Pode-se discutir infindavelmente se ele estava certo ou errado em tal ou qual juízo, se ele foi justo ou não com este ou aquele autor, se muitas de suas conclusões envelheceram ou continuam pertinentes. O curioso, no entanto, é que, se bem que tais discussões não sejam irrelevantes (pelo contrário: são debates assim que constituem o tecido conjuntivo daquilo que algum tempo atrás chamavam de cultura), o resultado delas não deduz em nada da importância de Carpeaux. O valor de seus escritos decorre muito menos das conclusões ou até mesmo inconclusões eventualmente oferecidas do que da qualidade e da inteligência (para nem falar da elegante clareza) da argumentação. Não são poucos os seus ensaios cuja importância está no fato de terem levantado questões que antes não haviam ocorrido a ninguém.

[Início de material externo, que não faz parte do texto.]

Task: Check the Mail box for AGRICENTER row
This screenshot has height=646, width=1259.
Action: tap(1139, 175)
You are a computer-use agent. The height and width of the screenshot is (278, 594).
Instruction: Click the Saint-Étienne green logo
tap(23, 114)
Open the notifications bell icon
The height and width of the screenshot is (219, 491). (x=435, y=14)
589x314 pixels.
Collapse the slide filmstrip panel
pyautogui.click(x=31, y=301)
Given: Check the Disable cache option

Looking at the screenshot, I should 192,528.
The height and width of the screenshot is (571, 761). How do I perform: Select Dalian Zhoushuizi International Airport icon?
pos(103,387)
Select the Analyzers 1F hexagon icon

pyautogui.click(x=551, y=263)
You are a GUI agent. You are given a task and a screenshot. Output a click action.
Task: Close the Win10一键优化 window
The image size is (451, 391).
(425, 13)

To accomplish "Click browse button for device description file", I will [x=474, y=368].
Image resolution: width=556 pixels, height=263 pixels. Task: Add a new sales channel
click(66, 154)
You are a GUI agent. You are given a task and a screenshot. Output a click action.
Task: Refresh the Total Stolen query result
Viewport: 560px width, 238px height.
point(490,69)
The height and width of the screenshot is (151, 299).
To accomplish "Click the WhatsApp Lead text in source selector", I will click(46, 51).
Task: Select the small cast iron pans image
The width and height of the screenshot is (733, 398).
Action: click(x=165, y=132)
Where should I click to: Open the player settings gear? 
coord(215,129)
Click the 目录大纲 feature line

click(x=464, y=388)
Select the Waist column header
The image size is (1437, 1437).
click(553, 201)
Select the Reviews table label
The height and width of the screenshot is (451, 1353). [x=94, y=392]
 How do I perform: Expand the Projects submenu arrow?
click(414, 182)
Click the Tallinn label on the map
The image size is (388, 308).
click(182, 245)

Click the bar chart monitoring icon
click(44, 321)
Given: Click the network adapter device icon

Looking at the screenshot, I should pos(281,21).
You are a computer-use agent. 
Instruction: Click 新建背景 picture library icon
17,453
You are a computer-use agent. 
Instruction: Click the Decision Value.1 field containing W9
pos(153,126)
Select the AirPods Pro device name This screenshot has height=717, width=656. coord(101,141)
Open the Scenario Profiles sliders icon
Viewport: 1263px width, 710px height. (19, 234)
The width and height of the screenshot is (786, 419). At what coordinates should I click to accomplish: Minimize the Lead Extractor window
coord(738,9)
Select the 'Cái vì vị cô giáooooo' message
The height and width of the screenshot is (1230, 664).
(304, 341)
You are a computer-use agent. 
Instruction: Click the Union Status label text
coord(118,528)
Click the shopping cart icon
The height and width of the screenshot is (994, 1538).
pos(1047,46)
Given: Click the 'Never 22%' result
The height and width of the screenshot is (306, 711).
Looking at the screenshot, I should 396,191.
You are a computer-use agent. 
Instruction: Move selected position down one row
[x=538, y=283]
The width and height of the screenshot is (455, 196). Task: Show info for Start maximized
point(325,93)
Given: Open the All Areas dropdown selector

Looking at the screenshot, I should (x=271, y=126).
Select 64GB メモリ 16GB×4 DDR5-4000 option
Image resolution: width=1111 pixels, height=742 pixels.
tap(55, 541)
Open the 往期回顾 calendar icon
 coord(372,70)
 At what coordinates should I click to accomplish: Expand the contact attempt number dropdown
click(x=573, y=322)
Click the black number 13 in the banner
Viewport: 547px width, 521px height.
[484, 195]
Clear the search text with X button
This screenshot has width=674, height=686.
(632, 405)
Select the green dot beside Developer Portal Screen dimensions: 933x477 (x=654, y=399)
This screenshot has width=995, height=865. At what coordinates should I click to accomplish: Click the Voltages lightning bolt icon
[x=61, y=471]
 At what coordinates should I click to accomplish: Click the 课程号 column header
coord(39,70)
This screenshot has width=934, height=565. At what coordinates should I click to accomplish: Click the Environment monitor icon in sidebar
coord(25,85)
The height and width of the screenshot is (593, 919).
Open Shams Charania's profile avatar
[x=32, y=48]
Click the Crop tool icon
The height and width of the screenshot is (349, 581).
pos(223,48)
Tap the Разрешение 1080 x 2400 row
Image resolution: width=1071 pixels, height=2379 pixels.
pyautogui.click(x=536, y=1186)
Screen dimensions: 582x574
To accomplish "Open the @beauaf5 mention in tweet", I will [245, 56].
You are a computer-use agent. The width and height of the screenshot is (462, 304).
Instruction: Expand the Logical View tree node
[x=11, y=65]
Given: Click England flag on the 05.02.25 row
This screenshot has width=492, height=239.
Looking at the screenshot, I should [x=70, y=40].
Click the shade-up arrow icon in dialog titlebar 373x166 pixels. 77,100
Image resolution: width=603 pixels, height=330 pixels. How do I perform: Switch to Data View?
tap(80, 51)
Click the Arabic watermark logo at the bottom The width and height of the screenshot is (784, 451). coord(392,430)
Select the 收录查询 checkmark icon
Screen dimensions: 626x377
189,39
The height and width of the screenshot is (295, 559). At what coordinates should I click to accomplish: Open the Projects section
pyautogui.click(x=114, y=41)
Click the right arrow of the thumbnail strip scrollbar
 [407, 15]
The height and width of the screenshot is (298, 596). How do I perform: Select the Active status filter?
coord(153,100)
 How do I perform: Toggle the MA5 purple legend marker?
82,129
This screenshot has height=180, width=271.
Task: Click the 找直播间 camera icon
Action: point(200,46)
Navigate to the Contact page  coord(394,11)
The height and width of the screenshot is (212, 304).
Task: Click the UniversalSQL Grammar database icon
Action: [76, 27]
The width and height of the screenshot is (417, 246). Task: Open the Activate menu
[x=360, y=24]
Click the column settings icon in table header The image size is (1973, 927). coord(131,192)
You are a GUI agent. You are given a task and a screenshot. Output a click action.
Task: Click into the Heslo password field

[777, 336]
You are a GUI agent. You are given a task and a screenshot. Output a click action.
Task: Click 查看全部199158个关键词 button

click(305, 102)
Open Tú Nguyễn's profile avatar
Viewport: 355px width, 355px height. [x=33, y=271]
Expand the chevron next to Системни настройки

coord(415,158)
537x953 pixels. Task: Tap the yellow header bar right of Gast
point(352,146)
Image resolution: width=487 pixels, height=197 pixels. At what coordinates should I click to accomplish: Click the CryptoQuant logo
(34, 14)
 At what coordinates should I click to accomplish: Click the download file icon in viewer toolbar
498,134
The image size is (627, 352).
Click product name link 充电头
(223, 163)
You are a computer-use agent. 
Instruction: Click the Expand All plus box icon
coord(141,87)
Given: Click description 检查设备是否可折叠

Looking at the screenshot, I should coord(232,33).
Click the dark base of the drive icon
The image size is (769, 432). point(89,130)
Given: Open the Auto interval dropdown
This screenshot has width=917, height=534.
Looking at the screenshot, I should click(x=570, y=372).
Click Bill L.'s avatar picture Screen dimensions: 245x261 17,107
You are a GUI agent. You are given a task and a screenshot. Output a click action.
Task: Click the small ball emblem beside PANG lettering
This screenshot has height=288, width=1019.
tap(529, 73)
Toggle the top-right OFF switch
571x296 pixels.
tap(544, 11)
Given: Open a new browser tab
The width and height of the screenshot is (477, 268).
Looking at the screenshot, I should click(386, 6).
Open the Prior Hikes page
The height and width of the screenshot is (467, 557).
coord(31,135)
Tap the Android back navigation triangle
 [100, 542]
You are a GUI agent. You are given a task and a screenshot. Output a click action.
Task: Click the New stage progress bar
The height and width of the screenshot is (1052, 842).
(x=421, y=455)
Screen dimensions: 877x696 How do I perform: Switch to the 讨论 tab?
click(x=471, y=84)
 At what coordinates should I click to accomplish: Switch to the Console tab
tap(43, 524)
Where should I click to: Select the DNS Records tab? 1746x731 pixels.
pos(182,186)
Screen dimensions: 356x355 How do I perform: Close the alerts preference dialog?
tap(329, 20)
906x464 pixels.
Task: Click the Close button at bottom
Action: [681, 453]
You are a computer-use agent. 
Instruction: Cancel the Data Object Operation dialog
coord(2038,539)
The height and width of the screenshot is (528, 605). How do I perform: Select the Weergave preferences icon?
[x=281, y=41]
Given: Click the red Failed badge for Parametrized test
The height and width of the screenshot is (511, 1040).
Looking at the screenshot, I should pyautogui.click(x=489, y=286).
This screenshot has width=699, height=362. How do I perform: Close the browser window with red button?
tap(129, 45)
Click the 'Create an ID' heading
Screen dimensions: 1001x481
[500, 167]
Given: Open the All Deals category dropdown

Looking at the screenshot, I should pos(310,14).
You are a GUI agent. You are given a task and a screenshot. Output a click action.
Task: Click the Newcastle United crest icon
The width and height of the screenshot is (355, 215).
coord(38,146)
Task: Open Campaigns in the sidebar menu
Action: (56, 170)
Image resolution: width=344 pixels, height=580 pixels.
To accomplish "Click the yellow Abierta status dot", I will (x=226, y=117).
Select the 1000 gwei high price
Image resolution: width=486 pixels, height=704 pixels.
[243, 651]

A que se deve isso? Sua formação na Europa Central ainda cosmopolita do entre-guerras, seu multilinguismo num meio multilíngue, sua carga eclética e onívora de leituras e a inesgotabilidade de seus interesses poderiam ser aventados como uma explicação. Mas talvez haja outra, mais simples e mais fundamental. Cético e indagador como era, disposto a duvidar de julgamentos estabelecidos, se há algo que, afinal, ele não costumava pôr em dúvida era a dignidade de seu ofício. Um de nossos últimos humanistas, Carpeaux sabia qual era seu trabalho, acreditava em sua importância e, em vez de se entregar aos prazeres narcisistas das auto-indagações irresolúveis e das especulações especulares tão comuns hoje em dia nesse ramo, dedicou-se simplesmente a praticar a crítica literária.